Lisa Page is the acting director of the creative writing department.
Over her 86-year lifespan, Maya Angelou did much more than put pen to paper.
She was an activist who rallied for civil rights, refusing to celebrate her own birthday because it was the day her friend Martin Luther King Jr. was assassinated. She was a rape survivor whose mother’s boyfriend attacked her when she was only eight years old. She was a single mother who gave birth to her only son while still a teenager.
And she was a working woman, finding employment as a fry cook, streetcar conductor, shake dancer, pimp, calypso singer, journalist, thespian, director and film producer, to name just a few of her various occupations.
But it was her writing that made her famous.
Her iconic memoir, “I Know Why the Caged Bird Sings,” was published in 1969. The book was groundbreaking because of its subject matter: A young black girl comes of age in the era of segregation and finds her voice – literally – after a traumatic attack. She then goes on to have a successful career, working as a journalist in Egypt and Ghana at a time when few American women even dreamed of such a thing.
The book was illuminating because of her voice. Angelou was candid, even blunt, about racism, violence, the Midwest, the Deep South, the Middle East and men and women.

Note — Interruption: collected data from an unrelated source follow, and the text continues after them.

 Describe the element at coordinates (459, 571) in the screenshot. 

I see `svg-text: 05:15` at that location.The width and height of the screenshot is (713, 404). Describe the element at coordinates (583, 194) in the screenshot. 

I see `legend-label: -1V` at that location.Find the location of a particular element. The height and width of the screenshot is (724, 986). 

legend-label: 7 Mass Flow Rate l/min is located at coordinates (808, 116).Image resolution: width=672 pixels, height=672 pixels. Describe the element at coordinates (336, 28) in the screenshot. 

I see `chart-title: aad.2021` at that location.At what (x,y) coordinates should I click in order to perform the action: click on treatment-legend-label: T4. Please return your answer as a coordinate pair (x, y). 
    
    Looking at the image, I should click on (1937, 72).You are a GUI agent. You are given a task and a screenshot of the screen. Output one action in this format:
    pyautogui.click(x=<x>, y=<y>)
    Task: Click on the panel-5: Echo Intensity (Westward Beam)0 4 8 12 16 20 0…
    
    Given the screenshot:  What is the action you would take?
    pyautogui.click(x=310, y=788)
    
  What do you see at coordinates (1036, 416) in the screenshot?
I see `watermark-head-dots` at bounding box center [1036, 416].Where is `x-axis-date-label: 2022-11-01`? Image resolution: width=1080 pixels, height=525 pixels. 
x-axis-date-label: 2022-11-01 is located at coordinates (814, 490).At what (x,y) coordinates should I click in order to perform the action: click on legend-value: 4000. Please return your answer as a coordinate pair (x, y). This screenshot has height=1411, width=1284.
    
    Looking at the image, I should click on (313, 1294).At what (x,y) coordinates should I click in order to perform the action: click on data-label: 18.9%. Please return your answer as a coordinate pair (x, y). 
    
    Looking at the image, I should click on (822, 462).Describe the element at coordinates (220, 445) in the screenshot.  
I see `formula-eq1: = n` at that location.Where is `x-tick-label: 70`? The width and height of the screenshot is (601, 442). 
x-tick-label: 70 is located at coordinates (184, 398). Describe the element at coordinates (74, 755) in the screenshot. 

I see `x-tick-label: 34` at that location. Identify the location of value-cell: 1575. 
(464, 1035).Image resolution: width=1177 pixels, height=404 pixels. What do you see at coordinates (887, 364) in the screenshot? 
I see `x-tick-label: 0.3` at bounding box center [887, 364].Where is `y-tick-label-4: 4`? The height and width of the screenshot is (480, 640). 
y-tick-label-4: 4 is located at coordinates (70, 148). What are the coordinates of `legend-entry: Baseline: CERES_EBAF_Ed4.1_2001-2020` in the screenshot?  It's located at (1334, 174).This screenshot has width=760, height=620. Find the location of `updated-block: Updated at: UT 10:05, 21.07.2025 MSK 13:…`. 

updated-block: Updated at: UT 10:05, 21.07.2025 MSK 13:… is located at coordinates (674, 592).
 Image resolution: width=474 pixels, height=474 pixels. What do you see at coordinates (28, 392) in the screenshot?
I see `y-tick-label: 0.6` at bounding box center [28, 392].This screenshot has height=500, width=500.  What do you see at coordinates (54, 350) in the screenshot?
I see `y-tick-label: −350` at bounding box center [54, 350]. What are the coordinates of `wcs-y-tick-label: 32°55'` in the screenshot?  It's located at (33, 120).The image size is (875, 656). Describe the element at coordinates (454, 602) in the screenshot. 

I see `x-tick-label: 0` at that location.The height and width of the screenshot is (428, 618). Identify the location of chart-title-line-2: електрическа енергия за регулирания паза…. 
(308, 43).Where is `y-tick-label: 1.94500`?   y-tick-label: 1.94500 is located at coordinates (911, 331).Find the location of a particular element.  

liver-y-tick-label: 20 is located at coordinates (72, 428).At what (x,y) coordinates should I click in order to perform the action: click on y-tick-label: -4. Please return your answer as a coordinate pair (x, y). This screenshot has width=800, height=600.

“I realized I was following a tradition established by Frederick Douglass – the slave narrative – speaking in the first person singular, talking about the first person plural, always saying ‘I’ and meaning ‘we.’ And what a responsibility,” she told the Paris Review in 1990.
That single observation explains so much about who she was.
Angelou was telling her own story. Yet she was always aware of the collective experience – even as she delivered an original voice. Yes, she was an important writer. And she was so much more.